Ellerim onu ​​bıraktığım gibi yatıyordu, hepsi bir demet halinde düştü ve sanki ışığa dayanamayacak kadar zayıflamış gibi göz kapakları indirdi. Geldiğimi görünce başını kaldırıp baktı, aynı şeyi sık sık yapan bir adam gibi şişenin boynunu indirdi ve bir yudum içti. en sevdiği tost "İşte şans!" Sonra bir süre sessizce yattı ve sonra bir tütün çubuğu çıkardı ve onu kesmem için bana yalvardı. sterlin.

"Bana bir ıvır zıvır kes" diyor, "çünkü bıçağım yok ve yeterince gücüm yok, o yüzden sahip olduğum gibi ol. Ah, Jim, Jim, sanırım konaklamaları kaçırdım! Bana bir sterlin ver, muhtemelen sonuncusu olacak, delikanlı, çünkü ben uzun evimdeyim ve hiç hata yok."

"Pekala," dedim, "Sana biraz tütün keseceğim, ama senin yerinde olsam ve kendimi bu kadar kötü düşünseydim, bir Hıristiyan gibi dualarıma giderdim."

"Neden?" dedi o. "Şimdi bana nedenini söyle."

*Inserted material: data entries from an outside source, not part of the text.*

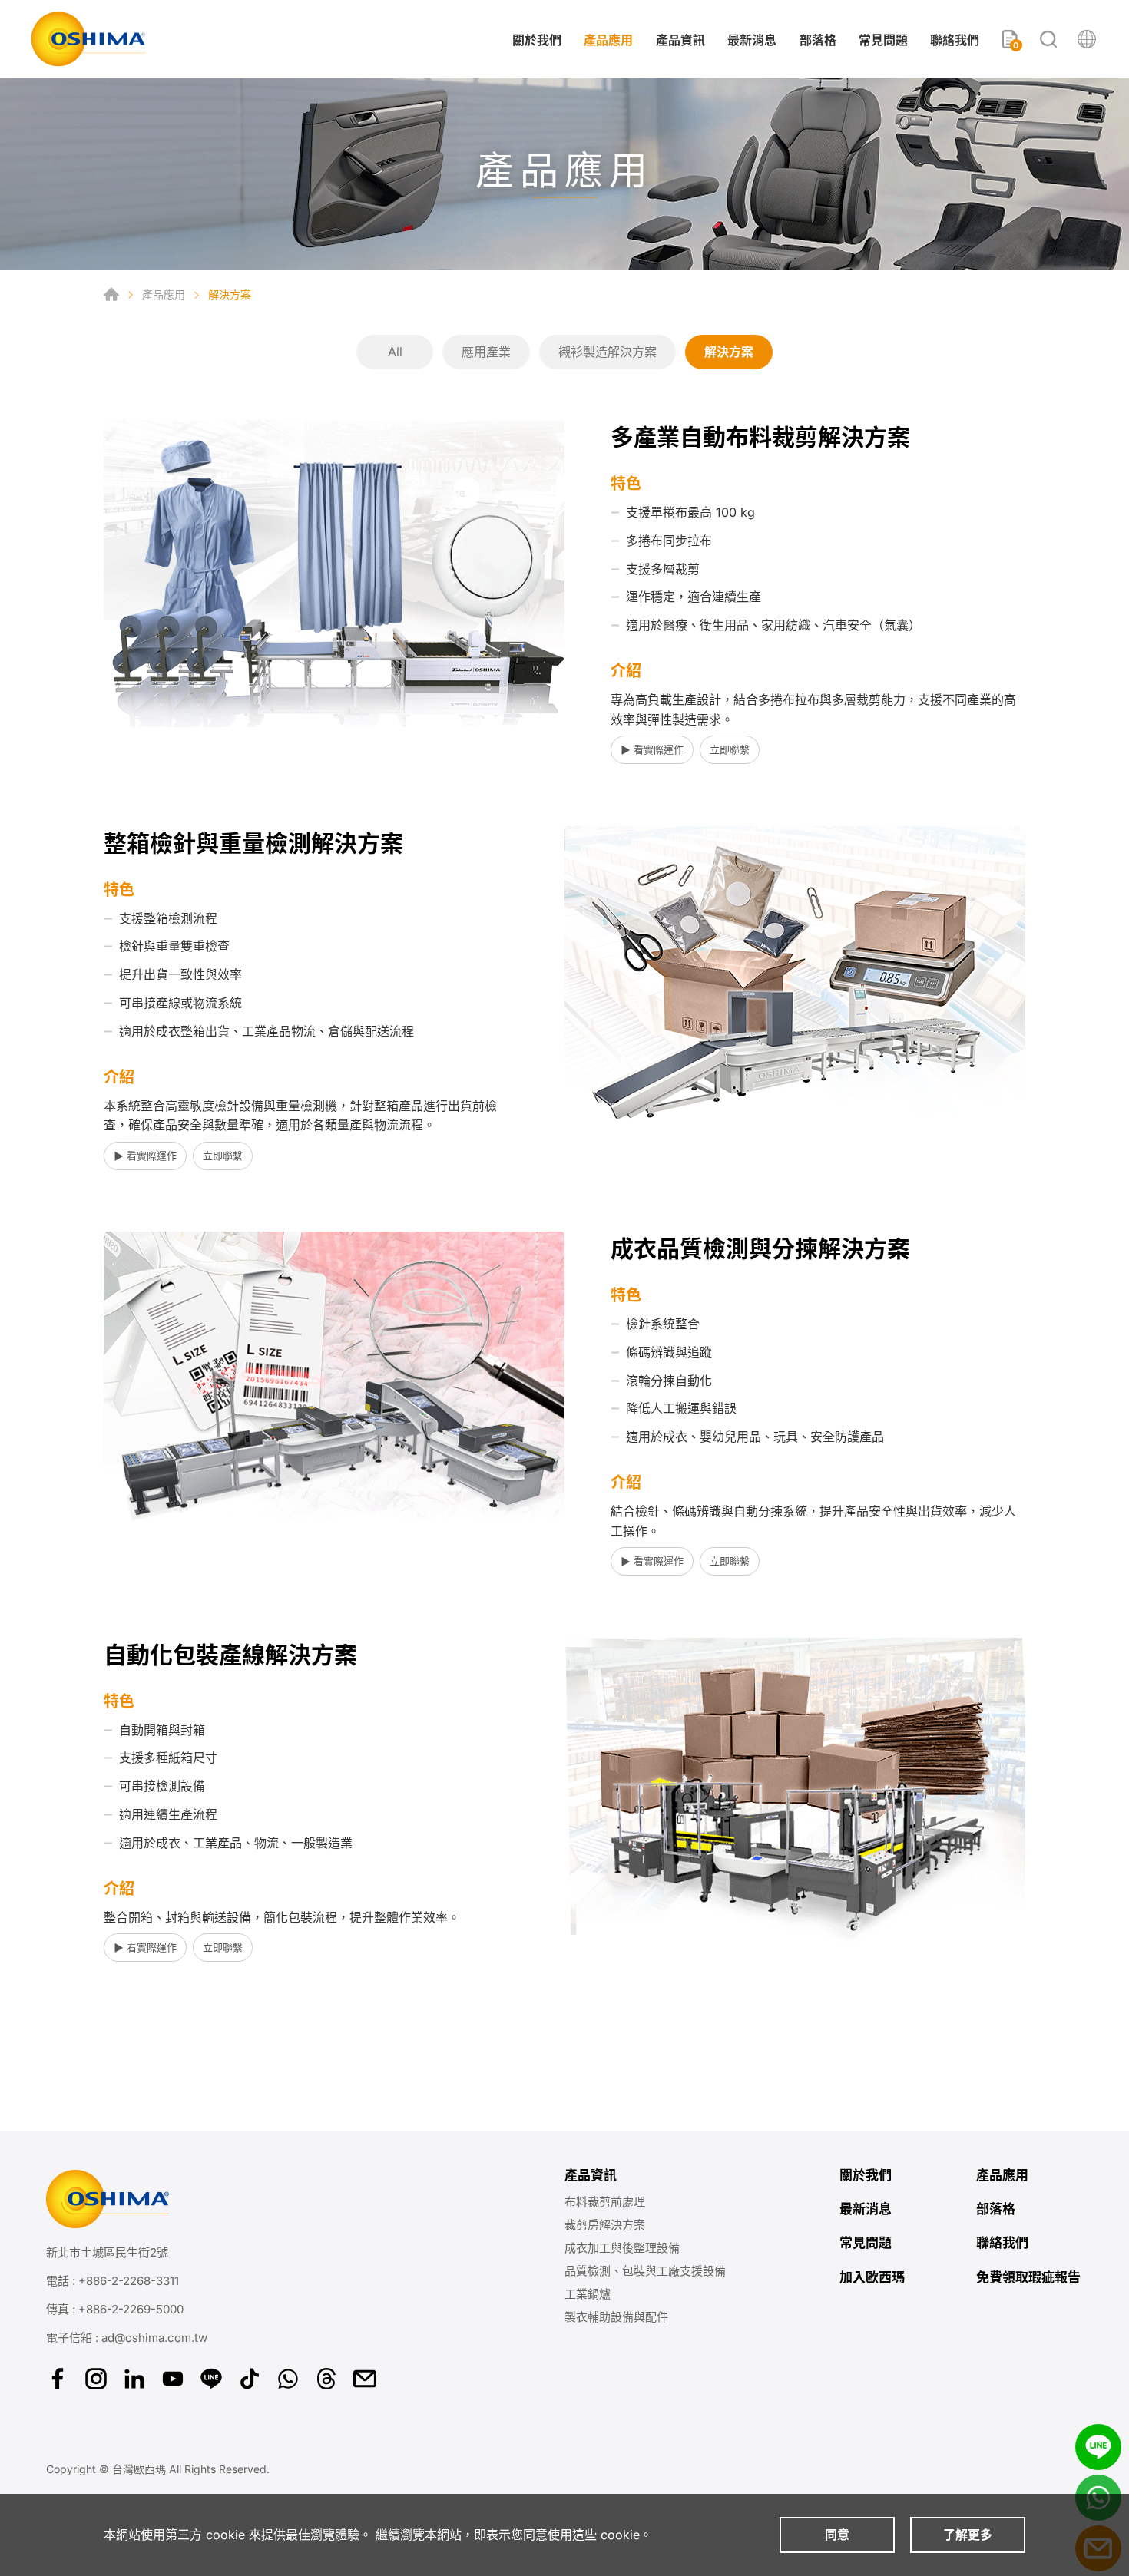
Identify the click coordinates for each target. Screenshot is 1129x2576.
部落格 (818, 40)
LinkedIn (134, 2378)
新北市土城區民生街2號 (107, 2252)
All (395, 351)
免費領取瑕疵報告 (1028, 2277)
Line (1098, 2447)
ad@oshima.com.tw (154, 2337)
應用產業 (486, 351)
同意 (837, 2534)
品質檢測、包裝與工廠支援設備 (645, 2271)
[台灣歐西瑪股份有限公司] (88, 39)
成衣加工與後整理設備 (622, 2248)
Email (364, 2378)
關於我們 (536, 40)
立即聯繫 (730, 749)
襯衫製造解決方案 (607, 351)
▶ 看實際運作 (652, 749)
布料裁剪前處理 (604, 2202)
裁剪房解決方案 (604, 2225)
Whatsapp (288, 2378)
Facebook (57, 2378)
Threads (326, 2378)
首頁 (111, 294)
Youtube (172, 2378)
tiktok (249, 2378)
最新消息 (751, 40)
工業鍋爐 (587, 2294)
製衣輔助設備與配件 (616, 2317)
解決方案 (728, 351)
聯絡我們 (954, 40)
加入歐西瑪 (872, 2277)
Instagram (96, 2378)
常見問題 (883, 40)
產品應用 (608, 40)
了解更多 (967, 2534)
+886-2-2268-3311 (128, 2280)
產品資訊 (680, 40)
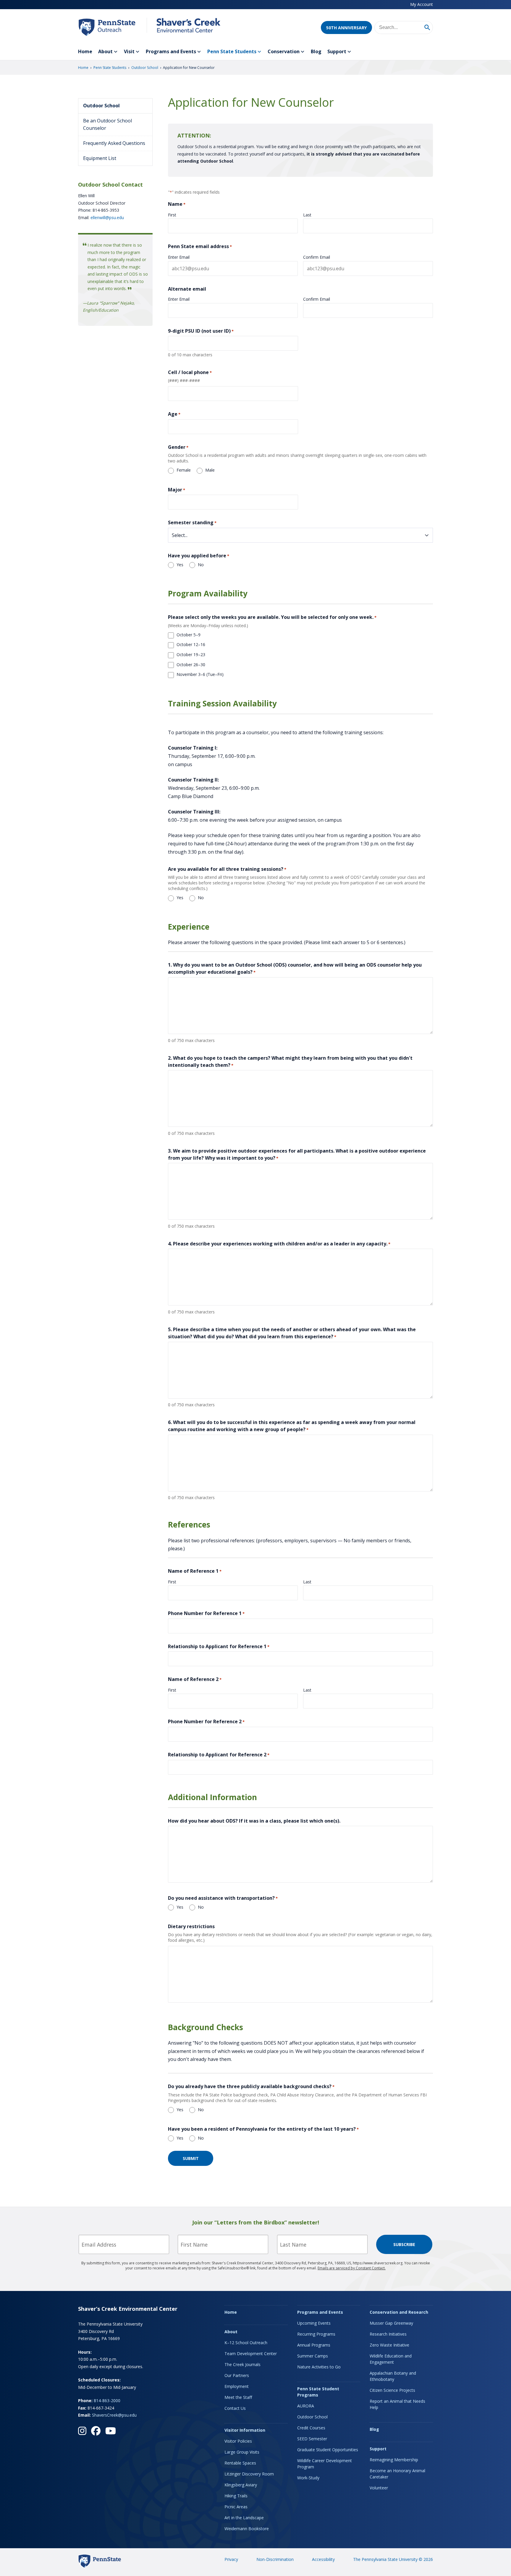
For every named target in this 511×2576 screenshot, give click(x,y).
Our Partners (236, 2375)
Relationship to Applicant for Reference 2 (218, 1754)
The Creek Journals (242, 2364)
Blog (316, 51)
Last (307, 215)
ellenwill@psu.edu (107, 217)
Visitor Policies (238, 2441)
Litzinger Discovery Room (249, 2474)
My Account (421, 4)
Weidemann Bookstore (246, 2528)
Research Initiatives (388, 2334)
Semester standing (192, 522)
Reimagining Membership (394, 2459)
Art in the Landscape (244, 2517)
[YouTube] (110, 2431)
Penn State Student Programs (318, 2392)
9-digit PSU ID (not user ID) (201, 331)
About (105, 51)
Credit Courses (311, 2428)
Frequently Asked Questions (114, 143)
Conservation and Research (399, 2312)
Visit (129, 51)
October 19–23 (191, 654)
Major (176, 489)
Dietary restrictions (191, 1926)
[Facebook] (96, 2431)
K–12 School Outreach (245, 2342)
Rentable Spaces (240, 2463)
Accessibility (323, 2559)
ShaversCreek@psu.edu (114, 2415)
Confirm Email (316, 257)
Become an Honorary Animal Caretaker (397, 2474)
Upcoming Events (314, 2323)
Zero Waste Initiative (389, 2345)
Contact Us (235, 2408)
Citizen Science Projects (392, 2390)
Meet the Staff (238, 2397)
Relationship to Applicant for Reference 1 (218, 1646)
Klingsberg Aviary (240, 2485)
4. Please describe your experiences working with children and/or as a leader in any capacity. (279, 1243)
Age (174, 414)
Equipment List (99, 158)
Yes (180, 564)
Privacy (231, 2559)
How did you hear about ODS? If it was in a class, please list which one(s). (254, 1821)
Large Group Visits (241, 2452)
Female (184, 470)
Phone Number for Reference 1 (206, 1613)
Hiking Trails (236, 2496)
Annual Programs (313, 2345)
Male (210, 470)
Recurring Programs (316, 2334)
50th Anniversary (346, 27)
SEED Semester (312, 2438)
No (201, 564)
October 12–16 (191, 644)
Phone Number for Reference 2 (206, 1721)
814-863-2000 (107, 2400)
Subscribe (404, 2244)
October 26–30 (191, 664)
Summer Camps (312, 2356)
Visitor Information (244, 2430)
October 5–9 (188, 634)
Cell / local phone (190, 372)
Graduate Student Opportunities (327, 2449)
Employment (236, 2386)
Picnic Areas (236, 2506)
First (172, 215)
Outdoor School (144, 67)
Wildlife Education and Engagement (391, 2359)
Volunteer (379, 2488)
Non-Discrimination (275, 2559)
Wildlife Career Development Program (324, 2464)
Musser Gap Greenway (391, 2323)
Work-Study (308, 2477)
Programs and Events (171, 51)
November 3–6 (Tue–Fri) (200, 674)
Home (85, 51)
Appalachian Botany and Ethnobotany (393, 2376)
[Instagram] (82, 2431)
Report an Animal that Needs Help (397, 2404)
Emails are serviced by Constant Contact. (352, 2268)
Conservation (284, 51)
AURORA (305, 2406)
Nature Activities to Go (319, 2367)
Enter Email (179, 257)
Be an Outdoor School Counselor (107, 124)
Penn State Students (231, 51)
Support (336, 51)
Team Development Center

"Neden?" Ben ağladım. "Az önce bana ölüleri soruyordun. Güvenini kırdın; günah, yalan ve kan içinde yaşadın; Şu anda ayaklarının dibinde yatarken öldürdüğün bir adam var ve bana nedenini soruyorsun! Tanrı'nın merhameti için Bay Hands, bu yüzden."

Cebinde sakladığı ve kötü düşüncelerinde beni bitirmek için tasarladığı kahrolası kamayı düşünerek biraz sıcak konuştum. O da şaraptan büyük bir yudum aldı ve alışılmadık bir ciddiyetle konuştu.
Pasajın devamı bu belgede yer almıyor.